There’s growing condemnation of “parachute research” among the global scientific community. This refers to the practice of scientists and research groups from the global north conducting research and collecting data in poorer parts of the world, publishing their findings in prestigious journals – and giving little or no credit to their local collaborators.
The respected journal Lancet Global Health recently published an editorial damning the approach. It drew immediate reactions from all over the world. James Smith from the London School of Hygiene and Tropical Medicine acknowledged the problem. But, he cautioned, researchers from developed countries have a role in shaping health discussions through high impact publications.
A group of malnutrition researchers based at the University of Malawi’s College of Medicine, weighed in to share their experience. They’ve established a body, the Childhood Acute Illness and Nutrition Network. It emphasizes north-south collaboration and works to avoid “parachute” research.
More recently, Professor Jimmy Volmink and colleagues expressed concern about equity in collaborations between global health researchers in low-income and middle-income countries and academics in high-income countries. They noted that these partnerships often result in disproportionate benefits for the northern partners who assume more prominent authorship positions in joint publications.
For the past 15 years my colleagues and I have been doing work that we believe is important in this debate. We are involved in an organization that focuses on partnerships. We believe that our model of global health partnership and international collaboration is closing the door to parachute researchers and those who pursue a parasitic rather than symbiotic approach to research in and about Africa.
We are not suggesting that researchers from the global north ought to stay out of Africa. Their contributions and the reach they enjoy into high impact journals can help the continent enormously. The problem arises when local researchers are sidelined and when no capacity building or skills development occurs. It’s also problematic when data is not shared with local researchers to further their work in communities.
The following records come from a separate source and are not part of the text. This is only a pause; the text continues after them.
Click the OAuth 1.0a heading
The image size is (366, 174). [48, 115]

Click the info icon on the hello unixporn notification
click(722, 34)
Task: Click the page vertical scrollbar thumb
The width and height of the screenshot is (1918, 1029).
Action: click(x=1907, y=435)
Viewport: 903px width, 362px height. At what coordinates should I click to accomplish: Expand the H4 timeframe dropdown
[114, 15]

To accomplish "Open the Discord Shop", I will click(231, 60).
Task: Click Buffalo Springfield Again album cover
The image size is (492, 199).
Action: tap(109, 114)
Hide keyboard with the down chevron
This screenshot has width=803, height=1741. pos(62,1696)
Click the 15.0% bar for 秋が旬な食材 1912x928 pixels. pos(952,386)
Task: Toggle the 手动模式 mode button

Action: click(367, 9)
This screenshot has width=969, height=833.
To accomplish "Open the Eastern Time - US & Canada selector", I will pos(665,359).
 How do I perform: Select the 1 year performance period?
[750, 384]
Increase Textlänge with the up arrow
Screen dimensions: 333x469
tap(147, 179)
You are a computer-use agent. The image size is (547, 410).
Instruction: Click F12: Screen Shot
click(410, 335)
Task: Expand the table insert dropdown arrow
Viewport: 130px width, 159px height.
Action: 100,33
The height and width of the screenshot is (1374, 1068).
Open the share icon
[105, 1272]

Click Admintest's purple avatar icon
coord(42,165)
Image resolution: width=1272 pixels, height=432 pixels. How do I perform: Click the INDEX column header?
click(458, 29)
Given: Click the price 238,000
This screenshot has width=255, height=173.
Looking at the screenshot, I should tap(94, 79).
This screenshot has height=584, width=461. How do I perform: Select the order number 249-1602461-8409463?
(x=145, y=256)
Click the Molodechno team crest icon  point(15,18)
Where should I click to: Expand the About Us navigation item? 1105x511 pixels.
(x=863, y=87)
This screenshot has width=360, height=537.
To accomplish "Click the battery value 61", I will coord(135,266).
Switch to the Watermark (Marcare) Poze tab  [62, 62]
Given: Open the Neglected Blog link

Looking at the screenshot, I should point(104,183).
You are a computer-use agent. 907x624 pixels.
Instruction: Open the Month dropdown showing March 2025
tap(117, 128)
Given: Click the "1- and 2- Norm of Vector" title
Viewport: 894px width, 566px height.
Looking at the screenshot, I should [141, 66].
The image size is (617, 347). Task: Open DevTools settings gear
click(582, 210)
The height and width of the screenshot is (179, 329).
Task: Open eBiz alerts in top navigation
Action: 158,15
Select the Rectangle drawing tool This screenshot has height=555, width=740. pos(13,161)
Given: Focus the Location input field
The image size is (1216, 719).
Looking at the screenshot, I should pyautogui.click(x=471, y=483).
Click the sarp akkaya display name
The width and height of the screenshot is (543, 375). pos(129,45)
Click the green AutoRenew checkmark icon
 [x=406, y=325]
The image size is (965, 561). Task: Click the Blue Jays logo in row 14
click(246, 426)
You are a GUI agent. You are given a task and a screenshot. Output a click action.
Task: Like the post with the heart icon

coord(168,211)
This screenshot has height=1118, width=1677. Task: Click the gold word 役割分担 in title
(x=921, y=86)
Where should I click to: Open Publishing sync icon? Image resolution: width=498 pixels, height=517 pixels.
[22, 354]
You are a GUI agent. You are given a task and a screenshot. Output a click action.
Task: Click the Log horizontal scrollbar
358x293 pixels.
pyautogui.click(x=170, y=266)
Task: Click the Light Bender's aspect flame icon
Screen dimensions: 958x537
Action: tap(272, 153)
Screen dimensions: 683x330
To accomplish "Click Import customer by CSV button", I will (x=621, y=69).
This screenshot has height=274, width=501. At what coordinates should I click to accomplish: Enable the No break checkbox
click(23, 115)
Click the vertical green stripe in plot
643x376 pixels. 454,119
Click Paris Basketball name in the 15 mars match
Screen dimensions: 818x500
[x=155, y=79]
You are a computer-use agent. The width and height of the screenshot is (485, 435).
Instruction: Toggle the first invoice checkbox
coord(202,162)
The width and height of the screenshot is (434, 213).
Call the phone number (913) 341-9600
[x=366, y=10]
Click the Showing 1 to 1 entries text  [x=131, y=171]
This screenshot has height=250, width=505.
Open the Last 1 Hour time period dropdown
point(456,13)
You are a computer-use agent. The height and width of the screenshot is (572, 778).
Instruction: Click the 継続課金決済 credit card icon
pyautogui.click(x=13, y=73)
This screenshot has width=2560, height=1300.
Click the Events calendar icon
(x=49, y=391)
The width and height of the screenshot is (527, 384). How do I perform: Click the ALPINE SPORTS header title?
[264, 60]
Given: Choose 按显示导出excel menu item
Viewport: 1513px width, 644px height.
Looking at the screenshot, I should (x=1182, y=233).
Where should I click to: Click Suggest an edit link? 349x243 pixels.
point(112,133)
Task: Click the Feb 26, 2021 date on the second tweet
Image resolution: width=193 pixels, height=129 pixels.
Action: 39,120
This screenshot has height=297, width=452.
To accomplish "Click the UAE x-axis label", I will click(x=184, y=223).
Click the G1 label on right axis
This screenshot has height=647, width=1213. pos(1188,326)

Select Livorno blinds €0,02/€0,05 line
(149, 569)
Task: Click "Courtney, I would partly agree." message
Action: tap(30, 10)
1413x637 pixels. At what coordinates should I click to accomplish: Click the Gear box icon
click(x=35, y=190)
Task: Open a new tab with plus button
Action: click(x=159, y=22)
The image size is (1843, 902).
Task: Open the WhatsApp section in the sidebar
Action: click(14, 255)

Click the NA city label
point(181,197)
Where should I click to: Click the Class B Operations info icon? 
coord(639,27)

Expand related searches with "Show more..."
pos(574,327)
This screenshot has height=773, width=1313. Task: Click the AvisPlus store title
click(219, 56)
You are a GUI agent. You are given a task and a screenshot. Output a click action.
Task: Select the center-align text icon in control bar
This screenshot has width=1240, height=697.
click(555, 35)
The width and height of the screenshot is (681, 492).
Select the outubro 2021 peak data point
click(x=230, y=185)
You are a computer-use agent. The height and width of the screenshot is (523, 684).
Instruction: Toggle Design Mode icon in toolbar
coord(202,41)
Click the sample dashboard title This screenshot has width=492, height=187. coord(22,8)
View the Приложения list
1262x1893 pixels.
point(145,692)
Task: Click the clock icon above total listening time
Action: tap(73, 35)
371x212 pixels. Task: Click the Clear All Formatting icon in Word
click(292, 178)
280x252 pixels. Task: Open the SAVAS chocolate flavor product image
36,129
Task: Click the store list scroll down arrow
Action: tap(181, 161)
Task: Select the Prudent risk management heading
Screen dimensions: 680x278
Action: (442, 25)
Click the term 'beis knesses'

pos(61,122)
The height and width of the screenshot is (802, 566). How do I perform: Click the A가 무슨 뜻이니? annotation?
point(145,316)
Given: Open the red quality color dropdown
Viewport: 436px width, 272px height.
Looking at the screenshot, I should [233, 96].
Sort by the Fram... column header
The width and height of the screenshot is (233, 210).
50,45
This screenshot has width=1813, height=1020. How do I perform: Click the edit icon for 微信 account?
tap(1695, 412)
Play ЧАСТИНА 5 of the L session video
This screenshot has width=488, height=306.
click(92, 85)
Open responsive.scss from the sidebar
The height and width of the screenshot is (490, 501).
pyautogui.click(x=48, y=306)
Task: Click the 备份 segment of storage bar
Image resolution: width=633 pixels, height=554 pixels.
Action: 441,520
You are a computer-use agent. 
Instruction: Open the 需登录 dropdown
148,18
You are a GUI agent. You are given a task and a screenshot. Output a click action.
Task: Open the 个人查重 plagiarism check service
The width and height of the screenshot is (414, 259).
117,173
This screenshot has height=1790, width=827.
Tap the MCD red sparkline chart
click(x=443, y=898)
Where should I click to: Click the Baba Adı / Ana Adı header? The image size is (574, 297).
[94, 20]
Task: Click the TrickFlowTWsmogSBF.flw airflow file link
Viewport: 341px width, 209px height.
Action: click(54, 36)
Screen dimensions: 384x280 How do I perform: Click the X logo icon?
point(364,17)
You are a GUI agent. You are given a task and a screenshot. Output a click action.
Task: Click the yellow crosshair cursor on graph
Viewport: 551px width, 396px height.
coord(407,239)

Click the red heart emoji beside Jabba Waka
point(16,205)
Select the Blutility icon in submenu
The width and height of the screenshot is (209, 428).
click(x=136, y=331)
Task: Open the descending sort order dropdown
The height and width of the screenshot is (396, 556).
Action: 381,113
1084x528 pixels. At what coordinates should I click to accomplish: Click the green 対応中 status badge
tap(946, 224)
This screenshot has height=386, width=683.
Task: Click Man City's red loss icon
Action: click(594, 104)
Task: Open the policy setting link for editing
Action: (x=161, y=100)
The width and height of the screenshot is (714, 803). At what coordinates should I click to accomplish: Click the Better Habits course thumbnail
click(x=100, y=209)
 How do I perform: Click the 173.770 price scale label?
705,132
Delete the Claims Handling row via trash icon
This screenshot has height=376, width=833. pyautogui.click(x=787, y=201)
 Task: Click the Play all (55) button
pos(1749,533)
These are some of the lessons we’ve learned in the 15 years since the European & Developing Countries Clinical Trials Partnership (EDCTP) was established by the European Union.
The partnership was a response to the global health crisis caused by three major poverty-related diseases: HIV/AIDS, tuberculosis and malaria. Our scope has increased significantly to include neglected infectious diseases, emerging infections, diarrhoal diseases and lower respiratory tract infections.
Today there are 30 participating states, 16 of which are in Africa. These include Burkina Faso, Cameroon, the Republic of Congo, Ethiopia, Gabon, The Gambia, Ghana, Mali, Mozambique, Niger, Nigeria, Senegal, South Africa, Tanzania, Uganda and Zambia.
With a significant investment of €683 million from the European Union, matched by our participating states, this partnership model represents one of equality and inclusiveness. Each participating state is represented in the General Assembly, which governs the organization.
The partnership is in its second phase. Over the past five years EDCTP has invested €447.6 million in 193 grants related broadly to clinical trials and career development have been funded. What’s important is that 62% of the funding has been allocated to 226 institutions in Africa. This is valuable because more resources are needed to strengthen Africa’s generally weak research infrastructure and technical capacity.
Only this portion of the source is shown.